Immigration and Citizenship

Obama immigration measures on hold after Supreme Court deadlock

A 4-4 vote in the Supreme Court on Thursday leaves in place an appellate decision blocking President Barack Obama’s executive orders intended to shield some 5 million undocumented immigrants from deportation.

“The judgment is affirmed by an equally divided Court,” the eight justices said in a brief statement.

The ninth seat on the Supreme Court has been vacant since the unexpected death in February of Justice Antonin Scalia. While Obama nominated a successor, the Republican-controlled Senate has so far refused to even consider the nominee, insisting that the choice should be left to the new president who takes office next January.

Frustrated by Congress’ inability to pass immigration reform, Obama issued in November 2014 a package of executive orders that had the potential to provide relief to an estimated 5 million people who were in the U.S. illegally.

One element of the plan called for expanding the Deferred Action for Childhood Arrivals, or DACA, program. Launched in 2012, DACA has prevented the deportation of more than 500,000 young migrants.
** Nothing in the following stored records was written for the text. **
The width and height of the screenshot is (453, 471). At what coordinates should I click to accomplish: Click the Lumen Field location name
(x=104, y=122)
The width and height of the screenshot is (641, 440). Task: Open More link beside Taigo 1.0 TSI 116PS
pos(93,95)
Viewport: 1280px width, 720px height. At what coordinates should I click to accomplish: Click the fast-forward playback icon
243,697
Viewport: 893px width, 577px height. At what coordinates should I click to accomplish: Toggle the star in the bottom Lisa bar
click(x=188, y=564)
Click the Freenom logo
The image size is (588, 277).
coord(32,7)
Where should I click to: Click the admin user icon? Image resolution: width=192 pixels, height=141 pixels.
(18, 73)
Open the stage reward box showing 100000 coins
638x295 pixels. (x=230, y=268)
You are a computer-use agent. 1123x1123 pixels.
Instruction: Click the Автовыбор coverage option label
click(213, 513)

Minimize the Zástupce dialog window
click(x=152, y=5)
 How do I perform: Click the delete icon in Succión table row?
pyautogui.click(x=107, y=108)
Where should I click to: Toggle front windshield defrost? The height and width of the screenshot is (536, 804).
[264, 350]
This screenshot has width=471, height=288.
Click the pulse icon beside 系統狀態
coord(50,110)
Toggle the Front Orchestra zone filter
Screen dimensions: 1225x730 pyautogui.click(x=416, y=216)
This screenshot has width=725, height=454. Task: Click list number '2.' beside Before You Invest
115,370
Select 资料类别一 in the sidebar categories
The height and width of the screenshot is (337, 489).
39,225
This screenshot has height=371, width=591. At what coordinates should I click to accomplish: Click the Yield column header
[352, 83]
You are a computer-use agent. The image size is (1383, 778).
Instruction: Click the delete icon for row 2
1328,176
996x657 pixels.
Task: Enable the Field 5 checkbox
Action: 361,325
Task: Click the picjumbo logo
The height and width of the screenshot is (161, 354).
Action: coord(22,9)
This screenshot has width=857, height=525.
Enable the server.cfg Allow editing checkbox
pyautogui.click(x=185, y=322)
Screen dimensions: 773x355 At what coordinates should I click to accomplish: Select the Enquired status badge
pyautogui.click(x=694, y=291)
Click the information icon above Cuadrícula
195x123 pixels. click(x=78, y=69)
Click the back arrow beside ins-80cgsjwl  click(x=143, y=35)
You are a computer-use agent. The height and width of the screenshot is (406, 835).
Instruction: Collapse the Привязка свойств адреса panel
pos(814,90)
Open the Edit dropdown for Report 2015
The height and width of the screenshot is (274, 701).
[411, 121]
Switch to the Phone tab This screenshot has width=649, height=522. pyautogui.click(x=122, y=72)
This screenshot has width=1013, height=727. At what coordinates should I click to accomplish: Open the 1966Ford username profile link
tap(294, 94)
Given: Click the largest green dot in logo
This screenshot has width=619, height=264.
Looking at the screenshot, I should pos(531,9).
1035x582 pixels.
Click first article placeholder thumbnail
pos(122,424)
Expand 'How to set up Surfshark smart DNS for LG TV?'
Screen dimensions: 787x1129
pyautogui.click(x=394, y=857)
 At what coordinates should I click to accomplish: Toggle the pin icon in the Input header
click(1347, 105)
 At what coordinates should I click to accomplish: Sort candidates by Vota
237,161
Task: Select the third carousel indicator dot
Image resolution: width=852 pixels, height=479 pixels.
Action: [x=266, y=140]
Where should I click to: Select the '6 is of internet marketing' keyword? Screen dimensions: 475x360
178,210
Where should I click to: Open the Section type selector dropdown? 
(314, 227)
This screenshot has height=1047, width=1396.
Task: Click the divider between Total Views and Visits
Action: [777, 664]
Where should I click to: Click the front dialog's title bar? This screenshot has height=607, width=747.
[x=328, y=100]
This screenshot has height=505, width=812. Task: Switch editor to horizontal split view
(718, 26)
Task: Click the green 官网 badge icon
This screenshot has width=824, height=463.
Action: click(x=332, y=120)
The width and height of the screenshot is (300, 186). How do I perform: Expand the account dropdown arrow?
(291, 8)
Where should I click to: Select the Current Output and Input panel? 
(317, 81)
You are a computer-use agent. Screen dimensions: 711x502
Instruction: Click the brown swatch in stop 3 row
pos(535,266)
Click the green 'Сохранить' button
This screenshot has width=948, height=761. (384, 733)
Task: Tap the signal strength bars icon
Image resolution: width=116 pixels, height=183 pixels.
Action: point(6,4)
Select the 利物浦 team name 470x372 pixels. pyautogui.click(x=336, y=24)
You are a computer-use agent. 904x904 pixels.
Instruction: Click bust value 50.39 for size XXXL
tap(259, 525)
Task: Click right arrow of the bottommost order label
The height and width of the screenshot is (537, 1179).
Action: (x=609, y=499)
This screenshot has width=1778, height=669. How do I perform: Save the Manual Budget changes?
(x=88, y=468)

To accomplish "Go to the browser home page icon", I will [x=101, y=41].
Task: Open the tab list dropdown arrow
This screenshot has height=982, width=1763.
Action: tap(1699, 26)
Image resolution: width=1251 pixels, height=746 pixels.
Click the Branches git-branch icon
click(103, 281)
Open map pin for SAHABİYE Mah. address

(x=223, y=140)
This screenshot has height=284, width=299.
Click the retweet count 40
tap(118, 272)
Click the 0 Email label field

The second major component was the creation of a new program, Deferred Action for Parents of Americans and Lawful Permanent Residents, known as DAPA, intended to prevent the deportation of migrants with U.S.-born children.

In November 2015, the 5th U.S. Circuit Court of Appeals in New Orleans voted 2-1 to uphold a judicial injunction blocking implementation of Obama’s executive orders.

The injunction was granted in February 2015 by Andrew Hanen, a U.S. district judge in Brownsville, Texas, in response to a suit filed by Texas and 25 other Republican-governed states contending that Obama exceeded his constitutional authority.

Though the Supreme Court allows the 5th Circuit ruling to stand, it does not set a nationally binding precedent, according to Brianne Gorod, chief counsel with the Constitutional Accountability Center.

The 5th Circuit has jurisdiction over cases in Louisiana, Mississippi and Texas and Gorod said that people in the other 47 states could file suits seeking to overturn the injunction against the immigration measures.

“The decision makes it possible for individuals to file suits in other parts of the country, but it is not clear how those courts would respond,” she told EFE. It’s not clear if they would respect the decision of the 5th Circuit Court of Appeals or if they would rule differently. Frankly, this ruling causes a lot of legal confusion.”